| PROBLEM DETAILS |
Go through the material below and return each line with the string "cell" in it.

──────── WORKING DATA ────────

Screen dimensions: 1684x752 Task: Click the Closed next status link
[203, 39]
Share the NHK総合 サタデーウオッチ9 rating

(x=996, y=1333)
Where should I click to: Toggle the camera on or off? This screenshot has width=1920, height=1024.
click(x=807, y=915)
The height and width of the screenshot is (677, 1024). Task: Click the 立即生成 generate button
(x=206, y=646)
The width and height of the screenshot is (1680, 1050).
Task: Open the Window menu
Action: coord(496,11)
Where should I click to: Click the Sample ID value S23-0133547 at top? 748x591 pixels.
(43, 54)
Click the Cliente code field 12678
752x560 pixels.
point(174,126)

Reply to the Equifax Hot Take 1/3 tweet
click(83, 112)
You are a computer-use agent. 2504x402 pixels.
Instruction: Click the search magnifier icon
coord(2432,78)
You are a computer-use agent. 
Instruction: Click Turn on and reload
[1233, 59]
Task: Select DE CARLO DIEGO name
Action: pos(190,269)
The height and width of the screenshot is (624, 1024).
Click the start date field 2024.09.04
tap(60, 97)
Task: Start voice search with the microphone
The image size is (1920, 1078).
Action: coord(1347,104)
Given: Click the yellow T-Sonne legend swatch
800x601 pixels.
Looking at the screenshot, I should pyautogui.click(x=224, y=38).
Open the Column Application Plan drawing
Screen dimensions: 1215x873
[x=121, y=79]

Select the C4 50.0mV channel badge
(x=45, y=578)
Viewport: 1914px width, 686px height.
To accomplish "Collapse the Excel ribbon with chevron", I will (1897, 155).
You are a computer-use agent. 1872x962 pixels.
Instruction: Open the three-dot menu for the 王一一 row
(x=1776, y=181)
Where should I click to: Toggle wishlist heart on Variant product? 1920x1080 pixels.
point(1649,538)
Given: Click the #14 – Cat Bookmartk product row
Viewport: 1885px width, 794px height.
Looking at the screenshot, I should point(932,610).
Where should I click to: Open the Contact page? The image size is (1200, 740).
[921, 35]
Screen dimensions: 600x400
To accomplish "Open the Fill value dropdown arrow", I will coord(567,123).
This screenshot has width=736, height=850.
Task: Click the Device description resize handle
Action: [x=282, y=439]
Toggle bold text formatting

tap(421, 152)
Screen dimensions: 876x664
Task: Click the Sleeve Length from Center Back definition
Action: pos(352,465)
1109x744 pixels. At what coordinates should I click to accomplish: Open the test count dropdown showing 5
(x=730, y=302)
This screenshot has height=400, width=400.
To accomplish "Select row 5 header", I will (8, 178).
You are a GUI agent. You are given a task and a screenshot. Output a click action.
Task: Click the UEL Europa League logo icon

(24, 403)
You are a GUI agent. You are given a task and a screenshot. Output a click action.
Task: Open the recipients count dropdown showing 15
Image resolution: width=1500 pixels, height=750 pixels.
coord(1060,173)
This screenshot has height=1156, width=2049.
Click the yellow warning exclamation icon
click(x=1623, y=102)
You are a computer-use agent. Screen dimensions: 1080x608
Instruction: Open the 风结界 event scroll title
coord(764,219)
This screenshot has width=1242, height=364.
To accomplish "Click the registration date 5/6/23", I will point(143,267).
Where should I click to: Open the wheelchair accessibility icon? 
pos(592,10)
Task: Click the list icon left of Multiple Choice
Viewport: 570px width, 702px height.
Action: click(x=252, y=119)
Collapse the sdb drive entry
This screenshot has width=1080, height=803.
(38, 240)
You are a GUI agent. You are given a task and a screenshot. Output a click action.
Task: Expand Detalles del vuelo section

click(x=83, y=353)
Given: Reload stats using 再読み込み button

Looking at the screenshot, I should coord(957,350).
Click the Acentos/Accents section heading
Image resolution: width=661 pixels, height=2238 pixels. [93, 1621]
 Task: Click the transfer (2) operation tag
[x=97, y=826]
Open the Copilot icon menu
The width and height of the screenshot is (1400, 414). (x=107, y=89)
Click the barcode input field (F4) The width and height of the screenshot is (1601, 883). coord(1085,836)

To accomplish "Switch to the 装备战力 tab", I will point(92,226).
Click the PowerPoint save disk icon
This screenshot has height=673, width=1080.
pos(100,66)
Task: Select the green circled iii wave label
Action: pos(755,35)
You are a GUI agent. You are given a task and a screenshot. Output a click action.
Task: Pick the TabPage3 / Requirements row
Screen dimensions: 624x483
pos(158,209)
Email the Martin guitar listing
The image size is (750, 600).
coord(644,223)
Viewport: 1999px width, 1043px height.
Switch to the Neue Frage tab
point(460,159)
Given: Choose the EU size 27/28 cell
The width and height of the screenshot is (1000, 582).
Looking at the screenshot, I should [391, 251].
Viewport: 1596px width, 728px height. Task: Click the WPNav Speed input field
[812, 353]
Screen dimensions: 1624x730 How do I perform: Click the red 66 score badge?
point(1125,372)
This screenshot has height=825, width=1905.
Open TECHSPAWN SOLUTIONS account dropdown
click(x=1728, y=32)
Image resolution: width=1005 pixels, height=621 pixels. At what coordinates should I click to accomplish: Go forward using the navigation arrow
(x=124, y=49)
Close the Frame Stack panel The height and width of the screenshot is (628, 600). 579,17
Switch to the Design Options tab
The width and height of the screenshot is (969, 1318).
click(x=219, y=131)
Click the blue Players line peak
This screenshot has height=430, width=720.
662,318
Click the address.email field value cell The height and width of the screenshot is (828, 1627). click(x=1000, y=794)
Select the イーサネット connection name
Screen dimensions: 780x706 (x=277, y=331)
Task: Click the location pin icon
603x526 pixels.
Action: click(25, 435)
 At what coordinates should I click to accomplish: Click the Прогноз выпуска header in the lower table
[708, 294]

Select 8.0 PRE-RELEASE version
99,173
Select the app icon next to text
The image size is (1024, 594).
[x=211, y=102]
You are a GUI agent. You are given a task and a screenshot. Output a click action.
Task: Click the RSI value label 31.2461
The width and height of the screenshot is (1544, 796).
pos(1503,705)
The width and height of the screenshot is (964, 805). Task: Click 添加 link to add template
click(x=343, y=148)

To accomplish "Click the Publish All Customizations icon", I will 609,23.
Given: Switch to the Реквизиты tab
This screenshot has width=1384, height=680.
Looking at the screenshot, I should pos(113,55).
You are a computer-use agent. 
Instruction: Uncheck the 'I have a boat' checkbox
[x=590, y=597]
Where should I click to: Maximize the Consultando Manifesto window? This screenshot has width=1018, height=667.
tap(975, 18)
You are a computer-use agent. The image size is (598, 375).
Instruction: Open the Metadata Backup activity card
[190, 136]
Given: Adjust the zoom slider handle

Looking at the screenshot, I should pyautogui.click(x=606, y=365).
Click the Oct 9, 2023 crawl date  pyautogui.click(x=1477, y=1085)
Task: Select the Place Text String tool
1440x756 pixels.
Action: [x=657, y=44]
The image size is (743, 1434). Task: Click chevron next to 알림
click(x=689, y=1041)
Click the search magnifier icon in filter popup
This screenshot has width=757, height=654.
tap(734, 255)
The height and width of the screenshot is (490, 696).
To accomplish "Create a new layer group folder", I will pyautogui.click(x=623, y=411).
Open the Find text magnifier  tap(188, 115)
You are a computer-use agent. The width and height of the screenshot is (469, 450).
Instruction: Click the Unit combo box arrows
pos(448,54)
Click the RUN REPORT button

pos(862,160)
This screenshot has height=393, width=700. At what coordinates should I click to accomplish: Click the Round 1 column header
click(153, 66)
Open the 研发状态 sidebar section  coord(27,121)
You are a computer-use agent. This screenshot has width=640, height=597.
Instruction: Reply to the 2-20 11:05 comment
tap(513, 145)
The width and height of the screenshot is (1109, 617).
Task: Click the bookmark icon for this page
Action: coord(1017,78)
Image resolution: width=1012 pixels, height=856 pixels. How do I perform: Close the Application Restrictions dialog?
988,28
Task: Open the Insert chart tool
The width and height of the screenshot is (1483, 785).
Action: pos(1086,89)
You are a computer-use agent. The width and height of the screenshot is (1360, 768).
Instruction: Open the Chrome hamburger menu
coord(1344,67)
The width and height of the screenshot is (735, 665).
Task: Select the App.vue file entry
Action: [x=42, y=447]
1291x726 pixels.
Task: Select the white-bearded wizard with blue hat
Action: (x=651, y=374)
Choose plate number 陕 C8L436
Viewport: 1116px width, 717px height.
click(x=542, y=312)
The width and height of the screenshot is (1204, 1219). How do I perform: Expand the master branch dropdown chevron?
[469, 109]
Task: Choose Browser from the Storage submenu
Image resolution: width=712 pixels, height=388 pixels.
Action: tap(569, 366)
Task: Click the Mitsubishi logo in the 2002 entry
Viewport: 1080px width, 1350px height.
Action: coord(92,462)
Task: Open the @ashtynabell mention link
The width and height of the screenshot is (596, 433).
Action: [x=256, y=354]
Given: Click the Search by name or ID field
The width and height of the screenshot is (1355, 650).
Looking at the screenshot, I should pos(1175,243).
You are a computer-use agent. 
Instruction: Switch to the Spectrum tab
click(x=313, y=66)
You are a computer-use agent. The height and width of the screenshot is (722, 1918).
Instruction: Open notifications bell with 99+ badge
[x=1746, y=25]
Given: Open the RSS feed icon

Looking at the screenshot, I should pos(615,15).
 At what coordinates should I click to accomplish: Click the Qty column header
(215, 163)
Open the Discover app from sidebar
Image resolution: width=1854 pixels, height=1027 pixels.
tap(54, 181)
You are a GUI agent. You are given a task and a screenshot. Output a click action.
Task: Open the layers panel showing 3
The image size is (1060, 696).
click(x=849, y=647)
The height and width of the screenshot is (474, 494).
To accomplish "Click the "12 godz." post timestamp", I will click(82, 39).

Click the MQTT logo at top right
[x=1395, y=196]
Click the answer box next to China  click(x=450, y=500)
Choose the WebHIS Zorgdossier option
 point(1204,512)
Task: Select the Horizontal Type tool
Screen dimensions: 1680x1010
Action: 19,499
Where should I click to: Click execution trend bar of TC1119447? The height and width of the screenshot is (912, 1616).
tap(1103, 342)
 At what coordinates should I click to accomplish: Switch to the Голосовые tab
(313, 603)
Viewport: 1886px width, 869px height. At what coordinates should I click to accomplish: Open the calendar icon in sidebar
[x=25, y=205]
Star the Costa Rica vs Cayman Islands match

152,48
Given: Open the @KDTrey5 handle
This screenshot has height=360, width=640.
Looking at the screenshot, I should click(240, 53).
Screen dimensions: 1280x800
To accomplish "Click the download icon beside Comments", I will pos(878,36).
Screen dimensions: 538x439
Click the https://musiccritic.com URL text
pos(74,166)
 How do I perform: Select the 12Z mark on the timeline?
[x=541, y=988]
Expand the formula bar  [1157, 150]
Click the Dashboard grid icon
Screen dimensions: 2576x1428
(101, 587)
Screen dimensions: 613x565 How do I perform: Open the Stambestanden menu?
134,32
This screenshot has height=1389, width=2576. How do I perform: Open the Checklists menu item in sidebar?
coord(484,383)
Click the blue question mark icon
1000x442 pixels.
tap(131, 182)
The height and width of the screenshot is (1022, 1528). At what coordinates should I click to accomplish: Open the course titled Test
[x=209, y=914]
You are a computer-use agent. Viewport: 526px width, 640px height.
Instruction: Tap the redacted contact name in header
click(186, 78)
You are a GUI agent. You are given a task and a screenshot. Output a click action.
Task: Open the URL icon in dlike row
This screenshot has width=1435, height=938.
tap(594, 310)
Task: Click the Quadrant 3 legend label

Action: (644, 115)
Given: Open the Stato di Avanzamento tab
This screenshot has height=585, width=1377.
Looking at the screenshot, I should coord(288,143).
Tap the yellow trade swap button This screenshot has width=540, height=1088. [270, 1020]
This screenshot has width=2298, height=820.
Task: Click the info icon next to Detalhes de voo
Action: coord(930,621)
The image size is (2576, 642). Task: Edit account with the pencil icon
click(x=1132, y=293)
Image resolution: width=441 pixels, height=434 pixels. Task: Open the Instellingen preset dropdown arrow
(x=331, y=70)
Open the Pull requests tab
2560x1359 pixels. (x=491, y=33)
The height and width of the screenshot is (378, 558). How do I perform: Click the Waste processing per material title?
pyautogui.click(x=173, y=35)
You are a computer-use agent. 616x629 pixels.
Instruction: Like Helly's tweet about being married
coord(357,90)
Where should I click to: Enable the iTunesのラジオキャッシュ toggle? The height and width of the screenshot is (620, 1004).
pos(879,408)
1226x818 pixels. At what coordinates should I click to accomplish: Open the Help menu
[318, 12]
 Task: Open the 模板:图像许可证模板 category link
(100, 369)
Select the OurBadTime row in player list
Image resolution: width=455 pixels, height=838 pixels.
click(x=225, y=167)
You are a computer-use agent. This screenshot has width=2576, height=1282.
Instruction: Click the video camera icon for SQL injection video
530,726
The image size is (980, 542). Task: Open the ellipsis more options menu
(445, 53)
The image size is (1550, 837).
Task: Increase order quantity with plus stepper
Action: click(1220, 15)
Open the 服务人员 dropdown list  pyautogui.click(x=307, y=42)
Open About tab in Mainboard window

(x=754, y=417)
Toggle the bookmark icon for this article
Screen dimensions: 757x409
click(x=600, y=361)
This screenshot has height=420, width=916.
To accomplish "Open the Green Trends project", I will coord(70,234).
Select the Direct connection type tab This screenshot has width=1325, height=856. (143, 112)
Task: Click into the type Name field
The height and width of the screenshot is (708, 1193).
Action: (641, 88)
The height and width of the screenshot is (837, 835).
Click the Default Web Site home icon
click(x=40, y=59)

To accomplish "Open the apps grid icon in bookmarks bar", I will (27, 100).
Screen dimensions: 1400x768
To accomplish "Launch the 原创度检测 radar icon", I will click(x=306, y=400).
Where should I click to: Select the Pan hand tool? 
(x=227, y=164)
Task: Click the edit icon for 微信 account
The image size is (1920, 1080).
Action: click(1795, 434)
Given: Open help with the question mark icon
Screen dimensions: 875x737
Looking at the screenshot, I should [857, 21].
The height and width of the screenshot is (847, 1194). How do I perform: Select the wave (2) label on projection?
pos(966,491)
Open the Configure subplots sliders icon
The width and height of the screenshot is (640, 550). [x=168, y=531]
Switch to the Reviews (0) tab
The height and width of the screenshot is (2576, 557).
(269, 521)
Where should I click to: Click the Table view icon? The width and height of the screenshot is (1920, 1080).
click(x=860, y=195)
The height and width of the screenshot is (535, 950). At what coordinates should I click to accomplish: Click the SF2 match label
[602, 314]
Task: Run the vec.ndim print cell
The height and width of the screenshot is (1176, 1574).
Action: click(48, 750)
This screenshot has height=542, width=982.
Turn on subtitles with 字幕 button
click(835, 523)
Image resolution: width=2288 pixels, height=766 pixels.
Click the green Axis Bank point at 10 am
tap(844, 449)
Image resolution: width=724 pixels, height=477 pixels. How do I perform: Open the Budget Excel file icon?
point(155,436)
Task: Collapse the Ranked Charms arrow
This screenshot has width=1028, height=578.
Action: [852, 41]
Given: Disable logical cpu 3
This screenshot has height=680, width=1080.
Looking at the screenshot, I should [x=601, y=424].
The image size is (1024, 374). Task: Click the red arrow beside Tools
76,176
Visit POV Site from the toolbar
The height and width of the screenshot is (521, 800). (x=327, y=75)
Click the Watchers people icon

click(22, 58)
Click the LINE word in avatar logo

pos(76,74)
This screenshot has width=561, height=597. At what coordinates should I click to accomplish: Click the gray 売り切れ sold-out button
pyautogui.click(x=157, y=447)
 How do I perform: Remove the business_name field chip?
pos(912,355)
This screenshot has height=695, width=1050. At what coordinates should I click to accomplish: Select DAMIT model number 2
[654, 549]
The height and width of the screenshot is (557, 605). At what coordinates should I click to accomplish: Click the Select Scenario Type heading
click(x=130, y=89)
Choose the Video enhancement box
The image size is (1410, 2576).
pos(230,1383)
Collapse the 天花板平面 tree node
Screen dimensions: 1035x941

────────

| ANSWER FOR THIS EXERCISE |
Given: Choose the EU size 27/28 cell
Click the address.email field value cell The height and width of the screenshot is (828, 1627). click(x=1000, y=794)
Task: Run the vec.ndim print cell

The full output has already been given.